TASK BRIEF: Without skipping or changing anything, print all the entries.

Segment Start: DATA SHOWN

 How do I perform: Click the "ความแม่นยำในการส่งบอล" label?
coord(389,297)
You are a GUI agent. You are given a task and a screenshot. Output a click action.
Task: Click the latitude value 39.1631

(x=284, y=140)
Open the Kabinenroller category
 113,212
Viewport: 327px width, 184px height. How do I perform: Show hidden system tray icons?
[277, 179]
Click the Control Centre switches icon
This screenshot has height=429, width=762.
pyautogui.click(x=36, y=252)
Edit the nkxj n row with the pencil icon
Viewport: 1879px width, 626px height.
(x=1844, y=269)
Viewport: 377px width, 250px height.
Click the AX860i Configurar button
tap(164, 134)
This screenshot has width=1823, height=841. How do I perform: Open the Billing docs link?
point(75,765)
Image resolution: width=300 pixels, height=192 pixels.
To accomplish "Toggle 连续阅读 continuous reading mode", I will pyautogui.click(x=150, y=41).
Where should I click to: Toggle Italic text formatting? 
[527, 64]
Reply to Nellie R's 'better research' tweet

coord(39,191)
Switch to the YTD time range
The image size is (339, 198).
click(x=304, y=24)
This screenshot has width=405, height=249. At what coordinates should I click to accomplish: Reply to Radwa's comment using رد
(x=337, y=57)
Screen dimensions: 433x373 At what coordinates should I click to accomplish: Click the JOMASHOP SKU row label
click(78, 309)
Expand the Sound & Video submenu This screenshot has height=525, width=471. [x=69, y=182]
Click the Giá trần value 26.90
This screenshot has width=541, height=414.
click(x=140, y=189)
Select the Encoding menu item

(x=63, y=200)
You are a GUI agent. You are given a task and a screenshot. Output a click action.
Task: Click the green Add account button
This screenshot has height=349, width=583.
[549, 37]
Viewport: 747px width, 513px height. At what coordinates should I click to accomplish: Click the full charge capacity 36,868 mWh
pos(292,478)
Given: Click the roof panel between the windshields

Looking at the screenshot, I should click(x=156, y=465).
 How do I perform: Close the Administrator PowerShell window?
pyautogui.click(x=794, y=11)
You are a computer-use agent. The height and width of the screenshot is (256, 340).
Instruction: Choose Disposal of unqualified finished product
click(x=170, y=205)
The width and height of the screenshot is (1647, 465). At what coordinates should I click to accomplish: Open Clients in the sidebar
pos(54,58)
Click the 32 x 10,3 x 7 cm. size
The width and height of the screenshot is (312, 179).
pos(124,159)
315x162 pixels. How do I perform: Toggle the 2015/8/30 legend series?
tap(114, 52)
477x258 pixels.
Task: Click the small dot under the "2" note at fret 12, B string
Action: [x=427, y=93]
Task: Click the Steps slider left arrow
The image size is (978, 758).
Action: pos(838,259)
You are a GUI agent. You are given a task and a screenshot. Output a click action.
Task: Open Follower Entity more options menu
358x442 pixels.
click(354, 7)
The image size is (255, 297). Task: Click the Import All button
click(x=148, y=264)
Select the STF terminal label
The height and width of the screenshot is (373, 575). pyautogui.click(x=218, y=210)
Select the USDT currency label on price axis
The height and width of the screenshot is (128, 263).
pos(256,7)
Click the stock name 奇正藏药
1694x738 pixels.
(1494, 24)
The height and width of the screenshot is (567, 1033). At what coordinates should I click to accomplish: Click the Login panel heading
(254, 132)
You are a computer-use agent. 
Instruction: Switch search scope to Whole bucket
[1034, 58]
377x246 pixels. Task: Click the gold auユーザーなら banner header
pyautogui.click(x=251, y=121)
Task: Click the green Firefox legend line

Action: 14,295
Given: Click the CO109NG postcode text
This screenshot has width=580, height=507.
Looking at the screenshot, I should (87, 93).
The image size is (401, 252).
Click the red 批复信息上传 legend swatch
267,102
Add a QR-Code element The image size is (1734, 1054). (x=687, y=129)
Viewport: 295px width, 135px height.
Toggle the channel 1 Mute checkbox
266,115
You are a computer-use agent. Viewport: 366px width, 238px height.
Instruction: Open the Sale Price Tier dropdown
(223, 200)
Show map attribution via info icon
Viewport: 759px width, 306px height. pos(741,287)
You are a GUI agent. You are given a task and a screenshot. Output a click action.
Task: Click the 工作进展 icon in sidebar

Segment End: DATA SHOWN

RESPONSE FOR THIS EXERCISE:
 How do I perform: Click the "ความแม่นยำในการส่งบอล" label?
coord(389,297)
You are a GUI agent. You are given a task and a screenshot. Output a click action.
Task: Click the latitude value 39.1631

(x=284, y=140)
Open the Kabinenroller category
 113,212
Viewport: 327px width, 184px height. How do I perform: Show hidden system tray icons?
[277, 179]
Click the Control Centre switches icon
This screenshot has height=429, width=762.
pyautogui.click(x=36, y=252)
Edit the nkxj n row with the pencil icon
Viewport: 1879px width, 626px height.
(x=1844, y=269)
Viewport: 377px width, 250px height.
Click the AX860i Configurar button
tap(164, 134)
This screenshot has width=1823, height=841. How do I perform: Open the Billing docs link?
point(75,765)
Image resolution: width=300 pixels, height=192 pixels.
To accomplish "Toggle 连续阅读 continuous reading mode", I will pyautogui.click(x=150, y=41).
Where should I click to: Toggle Italic text formatting? 
[527, 64]
Reply to Nellie R's 'better research' tweet

coord(39,191)
Switch to the YTD time range
The image size is (339, 198).
click(x=304, y=24)
This screenshot has width=405, height=249. At what coordinates should I click to accomplish: Reply to Radwa's comment using رد
(x=337, y=57)
Screen dimensions: 433x373 At what coordinates should I click to accomplish: Click the JOMASHOP SKU row label
click(78, 309)
Expand the Sound & Video submenu This screenshot has height=525, width=471. [x=69, y=182]
Click the Giá trần value 26.90
This screenshot has width=541, height=414.
click(x=140, y=189)
Select the Encoding menu item

(x=63, y=200)
You are a GUI agent. You are given a task and a screenshot. Output a click action.
Task: Click the green Add account button
This screenshot has height=349, width=583.
[549, 37]
Viewport: 747px width, 513px height. At what coordinates should I click to accomplish: Click the full charge capacity 36,868 mWh
pos(292,478)
Given: Click the roof panel between the windshields

Looking at the screenshot, I should click(x=156, y=465).
 How do I perform: Close the Administrator PowerShell window?
pyautogui.click(x=794, y=11)
You are a computer-use agent. The height and width of the screenshot is (256, 340).
Instruction: Choose Disposal of unqualified finished product
click(x=170, y=205)
The width and height of the screenshot is (1647, 465). At what coordinates should I click to accomplish: Open Clients in the sidebar
pos(54,58)
Click the 32 x 10,3 x 7 cm. size
The width and height of the screenshot is (312, 179).
pos(124,159)
315x162 pixels. How do I perform: Toggle the 2015/8/30 legend series?
tap(114, 52)
477x258 pixels.
Task: Click the small dot under the "2" note at fret 12, B string
Action: [x=427, y=93]
Task: Click the Steps slider left arrow
The image size is (978, 758).
Action: pos(838,259)
You are a GUI agent. You are given a task and a screenshot. Output a click action.
Task: Open Follower Entity more options menu
358x442 pixels.
click(354, 7)
The image size is (255, 297). Task: Click the Import All button
click(x=148, y=264)
Select the STF terminal label
The height and width of the screenshot is (373, 575). pyautogui.click(x=218, y=210)
Select the USDT currency label on price axis
The height and width of the screenshot is (128, 263).
pos(256,7)
Click the stock name 奇正藏药
1694x738 pixels.
(1494, 24)
The height and width of the screenshot is (567, 1033). At what coordinates should I click to accomplish: Click the Login panel heading
(254, 132)
You are a computer-use agent. 
Instruction: Switch search scope to Whole bucket
[1034, 58]
377x246 pixels. Task: Click the gold auユーザーなら banner header
pyautogui.click(x=251, y=121)
Task: Click the green Firefox legend line

Action: 14,295
Given: Click the CO109NG postcode text
This screenshot has width=580, height=507.
Looking at the screenshot, I should (87, 93).
The image size is (401, 252).
Click the red 批复信息上传 legend swatch
267,102
Add a QR-Code element The image size is (1734, 1054). (x=687, y=129)
Viewport: 295px width, 135px height.
Toggle the channel 1 Mute checkbox
266,115
You are a computer-use agent. Viewport: 366px width, 238px height.
Instruction: Open the Sale Price Tier dropdown
(223, 200)
Show map attribution via info icon
Viewport: 759px width, 306px height. pos(741,287)
You are a GUI agent. You are given a task and a screenshot. Output a click action.
Task: Click the 工作进展 icon in sidebar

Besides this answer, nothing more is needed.